Kai So that's where we have to move beyond Facebook a bit. And conceptually, I think we can define the metaverse in analogy to the distinction between the universe and worlds. So the universe being the collection of physical stuff out there, and then worlds as being what humans build, what we inhabit different cultures, societies, organisations, all these different worlds, the world of business, the world of sport, is basically the things that we experience and live in. And the idea of the metaverse would be to have one digital realm that connects many of these digital worlds, you know, something that Zuckerberg takes up in its language, but it raises questions as to who is actually going to be in that metaverse? What is being connected here? How is this going to be brought alive? You know, in terms of technologies, but more importantly, in terms of governance, and who's going to be in charge? There's so many unanswered questions.

Sandra But when we talk about what it is, it still involves a number of technologies that need to come together and then a number of business models, behaviours, interactions that will come as a layer on top of that. And we know some of these things, hardware that has to exist for this to happen, whether that's VR headsets, or whether it's just simply mobile phones, or whether it's some sort of gloves or vests or other things that we will need to wear to interact in this space.

Kai And also part of the metaverse is that it is this always-on persistent layer. So we would need the kind of network technology that makes this metaverse and its various digital worlds always accessible from different devices in different ways.

Sandra So networking technologies will be one of the components as well, real-time connection, high bandwidth, data transmission, the backbone to enabling participation in this world is yet to exist that scale.

Kai And then it needs 3D environments. So this is where games come in games engines, the Unreal Engine by Epic Games and Tim Sweeney of Epic has been talking about metaverse, way before Mark Zuckerberg has made his announcements right now. So there is other companies, of course.

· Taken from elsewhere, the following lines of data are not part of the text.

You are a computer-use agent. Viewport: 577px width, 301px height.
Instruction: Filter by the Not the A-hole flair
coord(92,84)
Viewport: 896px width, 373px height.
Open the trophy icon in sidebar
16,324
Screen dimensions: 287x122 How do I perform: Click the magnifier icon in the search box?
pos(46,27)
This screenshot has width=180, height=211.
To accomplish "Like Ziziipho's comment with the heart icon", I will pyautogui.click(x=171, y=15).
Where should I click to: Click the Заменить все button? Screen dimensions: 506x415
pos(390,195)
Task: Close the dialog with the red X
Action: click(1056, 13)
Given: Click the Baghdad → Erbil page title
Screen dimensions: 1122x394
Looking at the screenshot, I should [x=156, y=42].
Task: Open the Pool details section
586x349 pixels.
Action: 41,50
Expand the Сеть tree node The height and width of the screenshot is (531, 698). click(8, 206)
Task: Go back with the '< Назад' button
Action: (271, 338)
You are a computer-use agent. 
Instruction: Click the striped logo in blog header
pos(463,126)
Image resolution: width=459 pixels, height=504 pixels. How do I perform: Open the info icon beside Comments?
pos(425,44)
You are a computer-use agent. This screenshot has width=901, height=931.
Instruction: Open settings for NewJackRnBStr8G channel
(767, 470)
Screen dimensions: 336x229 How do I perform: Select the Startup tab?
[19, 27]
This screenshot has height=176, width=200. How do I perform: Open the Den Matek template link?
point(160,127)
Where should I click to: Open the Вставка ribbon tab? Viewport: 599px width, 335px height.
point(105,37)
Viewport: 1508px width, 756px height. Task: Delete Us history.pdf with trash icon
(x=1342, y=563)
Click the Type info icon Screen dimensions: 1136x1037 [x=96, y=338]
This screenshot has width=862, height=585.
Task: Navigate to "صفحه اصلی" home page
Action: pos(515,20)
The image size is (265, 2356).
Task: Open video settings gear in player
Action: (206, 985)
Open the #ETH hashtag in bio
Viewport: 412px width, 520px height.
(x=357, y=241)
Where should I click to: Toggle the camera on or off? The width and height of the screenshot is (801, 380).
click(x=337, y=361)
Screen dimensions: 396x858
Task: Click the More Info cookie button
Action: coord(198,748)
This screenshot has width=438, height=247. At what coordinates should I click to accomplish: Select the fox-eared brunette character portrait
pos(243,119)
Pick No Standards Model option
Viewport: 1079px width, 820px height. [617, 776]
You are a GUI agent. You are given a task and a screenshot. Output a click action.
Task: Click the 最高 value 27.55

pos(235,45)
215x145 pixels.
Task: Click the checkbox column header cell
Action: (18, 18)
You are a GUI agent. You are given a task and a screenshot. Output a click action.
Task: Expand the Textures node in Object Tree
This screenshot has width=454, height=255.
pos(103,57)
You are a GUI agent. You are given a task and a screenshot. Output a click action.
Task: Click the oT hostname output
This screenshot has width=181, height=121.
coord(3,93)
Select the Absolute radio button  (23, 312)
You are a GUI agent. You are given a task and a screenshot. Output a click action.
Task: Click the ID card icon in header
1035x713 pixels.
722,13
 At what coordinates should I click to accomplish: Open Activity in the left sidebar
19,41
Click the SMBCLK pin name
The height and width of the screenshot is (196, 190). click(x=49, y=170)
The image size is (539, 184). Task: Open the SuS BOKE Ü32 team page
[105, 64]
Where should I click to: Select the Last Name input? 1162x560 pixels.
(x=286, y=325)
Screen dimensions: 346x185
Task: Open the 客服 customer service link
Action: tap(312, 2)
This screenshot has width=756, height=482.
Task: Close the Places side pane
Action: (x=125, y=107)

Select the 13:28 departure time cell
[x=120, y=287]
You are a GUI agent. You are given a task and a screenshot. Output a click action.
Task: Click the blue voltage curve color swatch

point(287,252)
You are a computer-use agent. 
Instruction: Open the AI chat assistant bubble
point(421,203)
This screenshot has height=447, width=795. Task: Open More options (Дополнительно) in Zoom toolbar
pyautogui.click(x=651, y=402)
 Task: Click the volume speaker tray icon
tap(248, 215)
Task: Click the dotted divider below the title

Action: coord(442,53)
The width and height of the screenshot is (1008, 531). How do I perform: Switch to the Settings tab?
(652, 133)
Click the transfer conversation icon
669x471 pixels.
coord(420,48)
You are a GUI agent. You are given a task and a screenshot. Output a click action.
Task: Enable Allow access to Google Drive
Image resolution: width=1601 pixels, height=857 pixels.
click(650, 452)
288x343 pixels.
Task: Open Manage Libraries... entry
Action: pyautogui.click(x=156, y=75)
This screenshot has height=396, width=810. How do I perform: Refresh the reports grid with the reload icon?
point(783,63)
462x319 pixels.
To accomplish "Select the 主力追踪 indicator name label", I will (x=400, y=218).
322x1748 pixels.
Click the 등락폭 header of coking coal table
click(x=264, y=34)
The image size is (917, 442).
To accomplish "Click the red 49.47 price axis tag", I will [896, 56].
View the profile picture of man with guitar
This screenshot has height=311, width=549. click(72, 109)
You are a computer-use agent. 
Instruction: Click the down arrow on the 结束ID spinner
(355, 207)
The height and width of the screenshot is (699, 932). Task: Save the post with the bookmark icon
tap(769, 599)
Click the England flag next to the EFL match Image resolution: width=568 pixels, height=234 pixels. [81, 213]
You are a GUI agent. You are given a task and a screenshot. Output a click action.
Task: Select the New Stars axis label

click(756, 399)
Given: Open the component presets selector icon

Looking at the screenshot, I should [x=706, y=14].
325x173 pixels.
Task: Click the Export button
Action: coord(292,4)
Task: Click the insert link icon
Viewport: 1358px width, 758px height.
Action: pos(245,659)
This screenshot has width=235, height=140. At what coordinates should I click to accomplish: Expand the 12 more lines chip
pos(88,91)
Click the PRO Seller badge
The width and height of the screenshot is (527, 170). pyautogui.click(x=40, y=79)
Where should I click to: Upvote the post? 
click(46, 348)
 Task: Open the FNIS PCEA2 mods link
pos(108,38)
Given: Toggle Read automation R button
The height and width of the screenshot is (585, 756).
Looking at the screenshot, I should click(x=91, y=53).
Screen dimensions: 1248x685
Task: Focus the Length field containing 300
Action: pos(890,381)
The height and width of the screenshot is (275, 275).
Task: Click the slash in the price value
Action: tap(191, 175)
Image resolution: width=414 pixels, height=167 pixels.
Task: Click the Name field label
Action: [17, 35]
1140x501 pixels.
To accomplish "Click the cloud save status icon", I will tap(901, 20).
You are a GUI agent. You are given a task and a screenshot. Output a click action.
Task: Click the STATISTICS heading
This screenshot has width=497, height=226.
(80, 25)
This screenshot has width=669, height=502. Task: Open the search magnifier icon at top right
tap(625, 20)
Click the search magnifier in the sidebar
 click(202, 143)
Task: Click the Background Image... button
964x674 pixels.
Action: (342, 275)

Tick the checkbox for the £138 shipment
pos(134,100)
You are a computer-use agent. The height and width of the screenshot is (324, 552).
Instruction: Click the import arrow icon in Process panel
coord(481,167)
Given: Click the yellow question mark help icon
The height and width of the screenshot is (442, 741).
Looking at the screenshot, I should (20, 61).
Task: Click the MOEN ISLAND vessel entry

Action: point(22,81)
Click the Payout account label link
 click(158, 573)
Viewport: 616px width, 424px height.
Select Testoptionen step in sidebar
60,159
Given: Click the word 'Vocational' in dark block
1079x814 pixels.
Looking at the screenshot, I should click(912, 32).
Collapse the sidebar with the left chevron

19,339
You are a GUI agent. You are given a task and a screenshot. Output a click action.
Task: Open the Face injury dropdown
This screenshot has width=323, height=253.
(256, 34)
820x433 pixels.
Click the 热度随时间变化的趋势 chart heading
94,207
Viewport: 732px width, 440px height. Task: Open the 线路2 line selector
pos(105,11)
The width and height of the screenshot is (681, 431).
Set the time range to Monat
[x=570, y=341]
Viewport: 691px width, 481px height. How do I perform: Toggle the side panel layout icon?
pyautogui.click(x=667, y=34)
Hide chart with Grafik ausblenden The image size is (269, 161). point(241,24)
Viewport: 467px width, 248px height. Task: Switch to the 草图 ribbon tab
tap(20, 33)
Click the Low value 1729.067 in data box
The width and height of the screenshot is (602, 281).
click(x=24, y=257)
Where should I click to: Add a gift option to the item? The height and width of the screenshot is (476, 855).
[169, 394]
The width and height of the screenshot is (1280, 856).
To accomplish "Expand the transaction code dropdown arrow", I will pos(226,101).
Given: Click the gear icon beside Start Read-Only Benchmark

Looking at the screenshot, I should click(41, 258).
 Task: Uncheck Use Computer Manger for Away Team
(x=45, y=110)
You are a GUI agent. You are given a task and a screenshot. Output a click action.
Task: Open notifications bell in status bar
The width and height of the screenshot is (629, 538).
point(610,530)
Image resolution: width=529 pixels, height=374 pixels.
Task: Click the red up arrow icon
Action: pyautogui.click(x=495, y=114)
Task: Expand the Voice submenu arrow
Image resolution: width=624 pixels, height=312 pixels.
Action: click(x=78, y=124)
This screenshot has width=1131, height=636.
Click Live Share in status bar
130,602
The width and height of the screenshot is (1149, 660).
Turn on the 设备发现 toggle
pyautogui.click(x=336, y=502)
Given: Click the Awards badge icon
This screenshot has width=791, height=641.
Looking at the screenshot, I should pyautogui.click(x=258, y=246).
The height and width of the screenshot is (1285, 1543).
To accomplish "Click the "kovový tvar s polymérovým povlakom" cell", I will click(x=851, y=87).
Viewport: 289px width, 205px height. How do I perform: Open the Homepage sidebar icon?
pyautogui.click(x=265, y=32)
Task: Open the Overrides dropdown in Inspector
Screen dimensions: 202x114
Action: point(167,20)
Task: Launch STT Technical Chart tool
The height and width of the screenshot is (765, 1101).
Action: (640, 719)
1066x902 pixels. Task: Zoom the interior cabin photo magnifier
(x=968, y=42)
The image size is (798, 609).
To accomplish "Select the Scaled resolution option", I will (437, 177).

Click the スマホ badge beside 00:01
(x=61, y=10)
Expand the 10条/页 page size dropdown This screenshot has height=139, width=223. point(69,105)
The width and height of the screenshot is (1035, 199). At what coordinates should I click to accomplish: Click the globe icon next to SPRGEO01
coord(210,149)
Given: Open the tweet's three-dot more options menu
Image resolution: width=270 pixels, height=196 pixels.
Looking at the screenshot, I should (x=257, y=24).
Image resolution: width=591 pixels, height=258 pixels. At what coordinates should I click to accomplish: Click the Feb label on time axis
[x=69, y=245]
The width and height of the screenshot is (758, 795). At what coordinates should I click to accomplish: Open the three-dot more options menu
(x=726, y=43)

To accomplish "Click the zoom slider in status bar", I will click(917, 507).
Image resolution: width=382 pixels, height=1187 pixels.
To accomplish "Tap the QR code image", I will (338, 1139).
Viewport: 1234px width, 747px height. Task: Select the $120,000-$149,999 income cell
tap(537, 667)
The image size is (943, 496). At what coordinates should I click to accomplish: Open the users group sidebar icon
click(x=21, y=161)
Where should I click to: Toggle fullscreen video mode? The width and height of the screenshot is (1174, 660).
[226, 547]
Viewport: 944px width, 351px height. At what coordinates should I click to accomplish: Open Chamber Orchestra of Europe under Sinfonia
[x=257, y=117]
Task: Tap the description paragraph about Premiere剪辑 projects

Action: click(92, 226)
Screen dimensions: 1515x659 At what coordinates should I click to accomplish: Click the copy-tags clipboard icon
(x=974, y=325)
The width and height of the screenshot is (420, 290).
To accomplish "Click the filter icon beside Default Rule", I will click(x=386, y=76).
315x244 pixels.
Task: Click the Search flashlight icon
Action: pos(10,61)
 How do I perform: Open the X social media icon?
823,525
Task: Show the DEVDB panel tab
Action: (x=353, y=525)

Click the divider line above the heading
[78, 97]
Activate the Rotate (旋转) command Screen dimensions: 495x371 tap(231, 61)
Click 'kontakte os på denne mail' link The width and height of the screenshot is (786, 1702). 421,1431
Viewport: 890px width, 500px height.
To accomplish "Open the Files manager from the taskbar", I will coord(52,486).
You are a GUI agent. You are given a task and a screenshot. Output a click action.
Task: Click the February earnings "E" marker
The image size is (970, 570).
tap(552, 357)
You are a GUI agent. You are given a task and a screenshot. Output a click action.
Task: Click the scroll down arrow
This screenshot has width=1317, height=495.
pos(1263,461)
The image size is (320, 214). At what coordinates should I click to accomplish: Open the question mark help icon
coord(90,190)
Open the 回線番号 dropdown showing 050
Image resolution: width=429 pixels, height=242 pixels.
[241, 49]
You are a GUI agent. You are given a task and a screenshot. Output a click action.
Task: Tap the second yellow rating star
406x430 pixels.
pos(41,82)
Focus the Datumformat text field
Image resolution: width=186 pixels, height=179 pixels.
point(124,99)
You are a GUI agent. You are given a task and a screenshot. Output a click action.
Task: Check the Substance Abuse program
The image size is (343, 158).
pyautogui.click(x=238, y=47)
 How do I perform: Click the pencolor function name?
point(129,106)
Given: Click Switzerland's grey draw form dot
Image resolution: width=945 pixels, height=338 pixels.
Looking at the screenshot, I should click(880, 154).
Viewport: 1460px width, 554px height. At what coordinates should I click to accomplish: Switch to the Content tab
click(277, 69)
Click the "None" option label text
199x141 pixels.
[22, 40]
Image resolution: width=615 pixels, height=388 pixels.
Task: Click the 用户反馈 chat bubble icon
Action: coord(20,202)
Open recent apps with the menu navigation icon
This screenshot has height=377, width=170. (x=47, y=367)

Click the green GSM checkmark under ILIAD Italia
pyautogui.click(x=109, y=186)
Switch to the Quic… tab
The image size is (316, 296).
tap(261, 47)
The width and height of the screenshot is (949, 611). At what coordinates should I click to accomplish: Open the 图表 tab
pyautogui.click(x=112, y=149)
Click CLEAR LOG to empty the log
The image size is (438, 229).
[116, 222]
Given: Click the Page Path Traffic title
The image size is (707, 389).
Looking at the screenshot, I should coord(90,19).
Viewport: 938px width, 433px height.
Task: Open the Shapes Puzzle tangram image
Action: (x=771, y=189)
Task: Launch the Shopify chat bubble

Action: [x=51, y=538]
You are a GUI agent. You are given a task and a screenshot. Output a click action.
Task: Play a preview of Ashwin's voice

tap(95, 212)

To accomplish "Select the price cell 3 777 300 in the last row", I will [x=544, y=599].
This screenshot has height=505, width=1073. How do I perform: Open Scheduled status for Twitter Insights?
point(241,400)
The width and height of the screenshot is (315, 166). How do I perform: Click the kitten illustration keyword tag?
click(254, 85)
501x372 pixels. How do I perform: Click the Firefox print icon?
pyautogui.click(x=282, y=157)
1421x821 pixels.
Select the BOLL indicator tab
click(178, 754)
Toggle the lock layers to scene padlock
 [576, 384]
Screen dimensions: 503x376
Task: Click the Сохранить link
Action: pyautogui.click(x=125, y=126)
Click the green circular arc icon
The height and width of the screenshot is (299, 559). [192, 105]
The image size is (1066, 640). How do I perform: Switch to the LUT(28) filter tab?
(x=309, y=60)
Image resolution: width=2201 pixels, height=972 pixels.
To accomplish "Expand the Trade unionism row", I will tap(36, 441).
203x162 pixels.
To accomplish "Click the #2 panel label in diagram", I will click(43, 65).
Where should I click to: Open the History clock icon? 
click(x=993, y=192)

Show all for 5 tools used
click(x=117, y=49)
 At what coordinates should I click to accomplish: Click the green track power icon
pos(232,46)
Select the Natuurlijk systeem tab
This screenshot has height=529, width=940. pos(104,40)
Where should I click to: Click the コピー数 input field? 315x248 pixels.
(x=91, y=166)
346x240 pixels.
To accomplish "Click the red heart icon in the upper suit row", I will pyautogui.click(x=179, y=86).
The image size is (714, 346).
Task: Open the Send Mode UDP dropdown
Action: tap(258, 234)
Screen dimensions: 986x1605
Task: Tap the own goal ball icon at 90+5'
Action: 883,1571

Sandra And Facebook is creating its own digital avatars and enabling similar types of technologies. But there are a number of companies here that enable various parts of this ecosystem. There's also the necessity to support for instance, payments in this world, and they can be purely digital currencies, there can be any of the new plays, we've seen the Bitcoins and the Dogecoins of the world, or it could be simply adaptations of current payment systems that we have in the real world.

Kai There's going to be ways to acquire digital assets and transfer them between the digital worlds presumably, you know, evolvement of the NFTs, the non-fungible tokens that are experiencing a hype right now.

Sandra And again, Zuckerberg was fairly subdued in talking about any of these. So the role that these things will play, or the extent to which Facebook will lean into these technologies is quite unclear at the moment.

Kai In essence, he wasn't leaning into the kind of technologies where Facebook doesn't currently have a presence.

Sandra And then last but not least, there will have to be some sort of tools, standards, protocols, formats that will enable that interoperability that has been defined as key to what a metaverse would be.

Kai And that means interoperability between the various offerings that companies like Epic Games and Roblox the games world, Microsoft with its AR office technology and Facebook are producing, but also interoperability between virtual worlds and the real environment. And another technological domain here is that of digital twins, digital twinning, the digital overlay onto a physical environment where people can experience virtual representations of a physical space and then presumably interact with what is happening in the physical space. So there's a whole range of technological developments that are in their infancy that presumably have to come together to bring about the vision of the metaverse.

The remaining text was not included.